• _Written exercise_
Recast as a Markdown table the lines beginning with the one that contains "1111x625 pixels. Task: Click" and stopping after the one that contains "Looking at the screenshot, I should pos(190,711).". Use the columns No. and Line, give each line a sequential number, and leave out blank lines.

------------------------------

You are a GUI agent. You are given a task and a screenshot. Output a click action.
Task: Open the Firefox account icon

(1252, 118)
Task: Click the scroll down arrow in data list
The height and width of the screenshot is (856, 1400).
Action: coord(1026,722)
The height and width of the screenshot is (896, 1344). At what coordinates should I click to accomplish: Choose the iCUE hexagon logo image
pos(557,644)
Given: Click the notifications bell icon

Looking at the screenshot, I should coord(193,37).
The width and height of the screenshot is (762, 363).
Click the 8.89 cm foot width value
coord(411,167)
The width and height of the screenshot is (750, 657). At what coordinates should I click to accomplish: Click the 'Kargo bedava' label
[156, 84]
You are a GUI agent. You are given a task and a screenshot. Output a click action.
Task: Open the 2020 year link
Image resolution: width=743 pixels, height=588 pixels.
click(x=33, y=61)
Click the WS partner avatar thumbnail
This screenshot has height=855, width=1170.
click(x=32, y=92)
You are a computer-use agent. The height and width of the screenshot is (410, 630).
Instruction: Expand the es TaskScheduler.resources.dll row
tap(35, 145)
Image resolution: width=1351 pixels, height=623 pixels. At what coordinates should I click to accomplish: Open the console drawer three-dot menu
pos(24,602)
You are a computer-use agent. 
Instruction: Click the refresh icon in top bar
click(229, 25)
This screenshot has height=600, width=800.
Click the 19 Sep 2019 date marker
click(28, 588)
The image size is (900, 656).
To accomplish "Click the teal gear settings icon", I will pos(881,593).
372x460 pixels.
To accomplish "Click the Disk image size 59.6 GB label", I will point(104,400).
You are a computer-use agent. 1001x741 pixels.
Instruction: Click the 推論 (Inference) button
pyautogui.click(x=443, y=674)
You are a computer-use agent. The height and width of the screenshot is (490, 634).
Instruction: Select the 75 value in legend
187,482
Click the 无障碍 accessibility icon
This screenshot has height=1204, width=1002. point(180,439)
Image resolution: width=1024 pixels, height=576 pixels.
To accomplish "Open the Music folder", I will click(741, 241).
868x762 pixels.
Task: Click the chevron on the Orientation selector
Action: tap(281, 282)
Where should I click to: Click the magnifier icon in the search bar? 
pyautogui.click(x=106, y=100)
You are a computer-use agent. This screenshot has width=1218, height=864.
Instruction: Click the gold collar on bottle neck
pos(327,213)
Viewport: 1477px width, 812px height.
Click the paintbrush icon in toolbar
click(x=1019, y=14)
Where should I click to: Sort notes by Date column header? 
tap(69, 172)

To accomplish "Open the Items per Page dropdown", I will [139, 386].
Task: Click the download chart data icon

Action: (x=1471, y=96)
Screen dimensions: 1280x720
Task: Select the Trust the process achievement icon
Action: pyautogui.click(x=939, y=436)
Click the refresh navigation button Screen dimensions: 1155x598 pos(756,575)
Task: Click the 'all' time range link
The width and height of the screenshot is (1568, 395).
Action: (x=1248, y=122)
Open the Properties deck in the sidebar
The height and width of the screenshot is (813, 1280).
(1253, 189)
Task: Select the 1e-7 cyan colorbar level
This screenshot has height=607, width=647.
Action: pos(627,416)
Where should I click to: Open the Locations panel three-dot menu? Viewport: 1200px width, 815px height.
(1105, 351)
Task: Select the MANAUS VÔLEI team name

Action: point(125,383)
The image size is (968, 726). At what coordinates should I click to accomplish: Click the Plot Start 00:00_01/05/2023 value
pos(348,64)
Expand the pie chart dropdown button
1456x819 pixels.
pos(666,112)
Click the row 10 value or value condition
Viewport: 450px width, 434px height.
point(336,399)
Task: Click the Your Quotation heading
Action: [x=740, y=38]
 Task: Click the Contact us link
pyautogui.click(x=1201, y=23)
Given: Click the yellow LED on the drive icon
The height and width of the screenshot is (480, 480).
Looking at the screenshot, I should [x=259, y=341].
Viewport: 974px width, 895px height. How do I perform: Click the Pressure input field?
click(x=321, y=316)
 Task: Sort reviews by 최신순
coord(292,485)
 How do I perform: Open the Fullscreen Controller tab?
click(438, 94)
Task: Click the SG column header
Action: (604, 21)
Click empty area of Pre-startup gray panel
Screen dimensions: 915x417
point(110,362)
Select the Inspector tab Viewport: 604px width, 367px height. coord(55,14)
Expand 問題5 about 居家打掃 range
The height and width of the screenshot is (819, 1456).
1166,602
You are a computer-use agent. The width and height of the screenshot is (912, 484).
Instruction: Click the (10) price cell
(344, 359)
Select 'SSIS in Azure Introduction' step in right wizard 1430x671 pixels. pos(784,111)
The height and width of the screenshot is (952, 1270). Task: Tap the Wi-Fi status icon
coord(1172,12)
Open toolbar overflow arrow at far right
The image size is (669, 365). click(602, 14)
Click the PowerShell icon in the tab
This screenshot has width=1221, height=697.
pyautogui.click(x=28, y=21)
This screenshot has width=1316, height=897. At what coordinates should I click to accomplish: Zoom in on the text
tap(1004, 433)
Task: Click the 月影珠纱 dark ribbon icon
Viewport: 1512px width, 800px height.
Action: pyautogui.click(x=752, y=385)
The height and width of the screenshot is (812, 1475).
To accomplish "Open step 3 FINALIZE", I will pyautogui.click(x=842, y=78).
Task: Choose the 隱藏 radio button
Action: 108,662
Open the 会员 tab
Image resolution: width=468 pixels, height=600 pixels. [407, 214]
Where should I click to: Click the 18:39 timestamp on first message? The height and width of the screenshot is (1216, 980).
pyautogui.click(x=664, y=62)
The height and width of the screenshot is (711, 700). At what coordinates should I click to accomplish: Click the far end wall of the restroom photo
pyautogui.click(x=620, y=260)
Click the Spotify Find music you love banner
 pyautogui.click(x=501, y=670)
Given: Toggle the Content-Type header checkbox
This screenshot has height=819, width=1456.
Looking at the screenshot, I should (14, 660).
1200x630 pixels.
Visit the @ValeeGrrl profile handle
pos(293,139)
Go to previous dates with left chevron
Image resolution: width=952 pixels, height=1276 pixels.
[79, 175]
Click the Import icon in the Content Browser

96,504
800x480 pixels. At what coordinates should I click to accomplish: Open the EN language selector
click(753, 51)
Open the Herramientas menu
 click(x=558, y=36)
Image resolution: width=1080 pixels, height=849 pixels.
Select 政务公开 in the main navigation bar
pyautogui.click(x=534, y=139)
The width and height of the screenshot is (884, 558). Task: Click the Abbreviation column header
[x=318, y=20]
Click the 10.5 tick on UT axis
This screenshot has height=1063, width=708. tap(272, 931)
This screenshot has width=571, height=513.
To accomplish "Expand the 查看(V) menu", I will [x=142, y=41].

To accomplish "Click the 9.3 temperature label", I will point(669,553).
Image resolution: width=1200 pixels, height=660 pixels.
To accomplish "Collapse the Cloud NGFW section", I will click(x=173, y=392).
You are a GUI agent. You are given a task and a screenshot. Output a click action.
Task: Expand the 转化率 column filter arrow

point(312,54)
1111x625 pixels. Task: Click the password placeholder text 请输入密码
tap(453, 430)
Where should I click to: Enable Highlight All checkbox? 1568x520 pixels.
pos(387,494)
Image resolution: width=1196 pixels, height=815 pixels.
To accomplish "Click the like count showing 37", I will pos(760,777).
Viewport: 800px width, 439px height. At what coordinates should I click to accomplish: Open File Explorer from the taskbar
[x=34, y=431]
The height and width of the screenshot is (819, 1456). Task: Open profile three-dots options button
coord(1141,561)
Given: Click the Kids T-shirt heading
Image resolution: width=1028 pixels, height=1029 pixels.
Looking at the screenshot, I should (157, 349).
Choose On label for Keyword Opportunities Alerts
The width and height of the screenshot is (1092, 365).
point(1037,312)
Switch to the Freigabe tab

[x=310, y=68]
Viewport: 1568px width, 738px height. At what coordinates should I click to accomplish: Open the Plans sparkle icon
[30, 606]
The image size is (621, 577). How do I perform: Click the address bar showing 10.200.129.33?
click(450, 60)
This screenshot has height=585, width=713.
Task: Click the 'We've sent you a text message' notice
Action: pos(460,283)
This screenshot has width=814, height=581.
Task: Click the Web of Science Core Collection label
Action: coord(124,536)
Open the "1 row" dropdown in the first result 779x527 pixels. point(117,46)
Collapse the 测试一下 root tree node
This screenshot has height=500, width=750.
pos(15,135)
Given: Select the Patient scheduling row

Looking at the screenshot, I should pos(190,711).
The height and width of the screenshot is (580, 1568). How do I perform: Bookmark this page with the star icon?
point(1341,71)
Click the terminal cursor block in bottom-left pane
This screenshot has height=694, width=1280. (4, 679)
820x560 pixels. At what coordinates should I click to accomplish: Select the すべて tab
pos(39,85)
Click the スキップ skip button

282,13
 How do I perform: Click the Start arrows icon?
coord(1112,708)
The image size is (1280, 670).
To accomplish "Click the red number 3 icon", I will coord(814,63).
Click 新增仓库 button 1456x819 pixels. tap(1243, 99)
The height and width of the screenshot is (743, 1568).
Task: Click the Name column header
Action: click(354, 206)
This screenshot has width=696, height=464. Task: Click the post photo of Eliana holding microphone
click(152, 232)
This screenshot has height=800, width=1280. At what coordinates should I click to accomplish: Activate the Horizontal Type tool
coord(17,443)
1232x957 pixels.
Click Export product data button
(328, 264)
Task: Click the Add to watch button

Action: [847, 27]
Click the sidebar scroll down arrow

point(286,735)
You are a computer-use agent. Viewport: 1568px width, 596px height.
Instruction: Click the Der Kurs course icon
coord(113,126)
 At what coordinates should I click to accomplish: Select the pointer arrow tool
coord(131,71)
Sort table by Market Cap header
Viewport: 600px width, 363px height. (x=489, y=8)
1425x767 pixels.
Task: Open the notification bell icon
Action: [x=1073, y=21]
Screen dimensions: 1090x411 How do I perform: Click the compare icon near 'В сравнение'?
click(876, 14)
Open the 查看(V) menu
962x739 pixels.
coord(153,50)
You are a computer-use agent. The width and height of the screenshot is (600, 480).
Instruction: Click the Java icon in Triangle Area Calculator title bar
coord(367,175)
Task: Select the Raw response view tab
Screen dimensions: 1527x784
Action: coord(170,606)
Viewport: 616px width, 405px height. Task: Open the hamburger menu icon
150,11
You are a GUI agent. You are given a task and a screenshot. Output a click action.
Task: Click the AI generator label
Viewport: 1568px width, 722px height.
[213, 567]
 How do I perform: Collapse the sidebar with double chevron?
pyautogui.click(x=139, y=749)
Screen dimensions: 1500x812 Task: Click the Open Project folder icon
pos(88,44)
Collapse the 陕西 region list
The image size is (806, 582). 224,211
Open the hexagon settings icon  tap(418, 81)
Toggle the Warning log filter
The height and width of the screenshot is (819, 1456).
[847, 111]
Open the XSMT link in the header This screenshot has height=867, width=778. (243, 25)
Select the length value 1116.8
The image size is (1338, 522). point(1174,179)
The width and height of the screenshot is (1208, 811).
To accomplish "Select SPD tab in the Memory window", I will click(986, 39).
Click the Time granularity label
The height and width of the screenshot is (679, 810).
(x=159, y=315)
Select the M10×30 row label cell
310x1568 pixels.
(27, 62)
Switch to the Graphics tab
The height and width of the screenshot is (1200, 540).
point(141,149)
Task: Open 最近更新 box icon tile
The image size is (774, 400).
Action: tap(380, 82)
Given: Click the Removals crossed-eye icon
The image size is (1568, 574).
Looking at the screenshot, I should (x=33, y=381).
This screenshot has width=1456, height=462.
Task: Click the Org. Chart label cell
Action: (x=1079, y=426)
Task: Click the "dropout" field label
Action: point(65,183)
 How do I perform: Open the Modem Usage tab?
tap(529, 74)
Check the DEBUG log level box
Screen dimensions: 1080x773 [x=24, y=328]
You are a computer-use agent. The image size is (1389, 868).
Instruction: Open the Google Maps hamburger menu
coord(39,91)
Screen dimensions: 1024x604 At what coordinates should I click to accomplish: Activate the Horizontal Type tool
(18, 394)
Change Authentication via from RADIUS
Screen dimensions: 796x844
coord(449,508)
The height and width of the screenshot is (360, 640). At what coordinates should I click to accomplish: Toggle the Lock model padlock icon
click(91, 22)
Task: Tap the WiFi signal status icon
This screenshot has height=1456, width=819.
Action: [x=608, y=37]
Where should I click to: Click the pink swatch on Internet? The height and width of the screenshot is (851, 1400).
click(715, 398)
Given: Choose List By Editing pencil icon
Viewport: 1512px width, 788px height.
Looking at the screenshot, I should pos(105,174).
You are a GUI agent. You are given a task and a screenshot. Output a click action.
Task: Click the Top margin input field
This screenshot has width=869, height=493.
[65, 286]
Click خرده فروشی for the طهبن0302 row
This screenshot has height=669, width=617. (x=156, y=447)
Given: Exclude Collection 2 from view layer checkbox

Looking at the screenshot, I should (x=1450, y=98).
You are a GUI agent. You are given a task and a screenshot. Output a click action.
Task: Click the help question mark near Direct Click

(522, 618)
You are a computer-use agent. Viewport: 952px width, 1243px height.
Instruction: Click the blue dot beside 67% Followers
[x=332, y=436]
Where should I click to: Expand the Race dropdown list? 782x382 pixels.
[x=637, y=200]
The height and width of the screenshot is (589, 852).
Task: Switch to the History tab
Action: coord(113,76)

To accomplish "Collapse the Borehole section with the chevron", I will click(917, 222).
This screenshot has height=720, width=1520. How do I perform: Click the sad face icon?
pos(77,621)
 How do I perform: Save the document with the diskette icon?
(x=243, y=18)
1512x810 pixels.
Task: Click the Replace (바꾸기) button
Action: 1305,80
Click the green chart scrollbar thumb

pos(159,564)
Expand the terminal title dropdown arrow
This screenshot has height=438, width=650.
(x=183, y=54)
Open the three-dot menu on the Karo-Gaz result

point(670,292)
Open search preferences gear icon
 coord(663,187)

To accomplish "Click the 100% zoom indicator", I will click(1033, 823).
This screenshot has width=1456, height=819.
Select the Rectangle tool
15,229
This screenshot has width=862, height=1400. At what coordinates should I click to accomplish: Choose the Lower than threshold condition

------------------------------

• _Complete response_
| No. | Line |
|---|---|
| 1 | 1111x625 pixels. Task: Click the password placeholder text 请输入密码 |
| 2 | tap(453, 430) |
| 3 | Where should I click to: Enable Highlight All checkbox? 1568x520 pixels. |
| 4 | pos(387,494) |
| 5 | Image resolution: width=1196 pixels, height=815 pixels. |
| 6 | To accomplish "Click the like count showing 37", I will pos(760,777). |
| 7 | Viewport: 800px width, 439px height. At what coordinates should I click to accomplish: Open File Explorer from the taskbar |
| 8 | [x=34, y=431] |
| 9 | The height and width of the screenshot is (819, 1456). Task: Open profile three-dots options button |
| 10 | coord(1141,561) |
| 11 | Given: Click the Kids T-shirt heading |
| 12 | Image resolution: width=1028 pixels, height=1029 pixels. |
| 13 | Looking at the screenshot, I should (157, 349). |
| 14 | Choose On label for Keyword Opportunities Alerts |
| 15 | The width and height of the screenshot is (1092, 365). |
| 16 | point(1037,312) |
| 17 | Switch to the Freigabe tab |
| 18 | [x=310, y=68] |
| 19 | Viewport: 1568px width, 738px height. At what coordinates should I click to accomplish: Open the Plans sparkle icon |
| 20 | [30, 606] |
| 21 | The image size is (621, 577). How do I perform: Click the address bar showing 10.200.129.33? |
| 22 | click(450, 60) |
| 23 | This screenshot has height=585, width=713. |
| 24 | Task: Click the 'We've sent you a text message' notice |
| 25 | Action: pos(460,283) |
| 26 | This screenshot has width=814, height=581. |
| 27 | Task: Click the Web of Science Core Collection label |
| 28 | Action: coord(124,536) |
| 29 | Open the "1 row" dropdown in the first result 779x527 pixels. point(117,46) |
| 30 | Collapse the 测试一下 root tree node |
| 31 | This screenshot has height=500, width=750. |
| 32 | pos(15,135) |
| 33 | Given: Select the Patient scheduling row |
| 34 | Looking at the screenshot, I should pos(190,711). |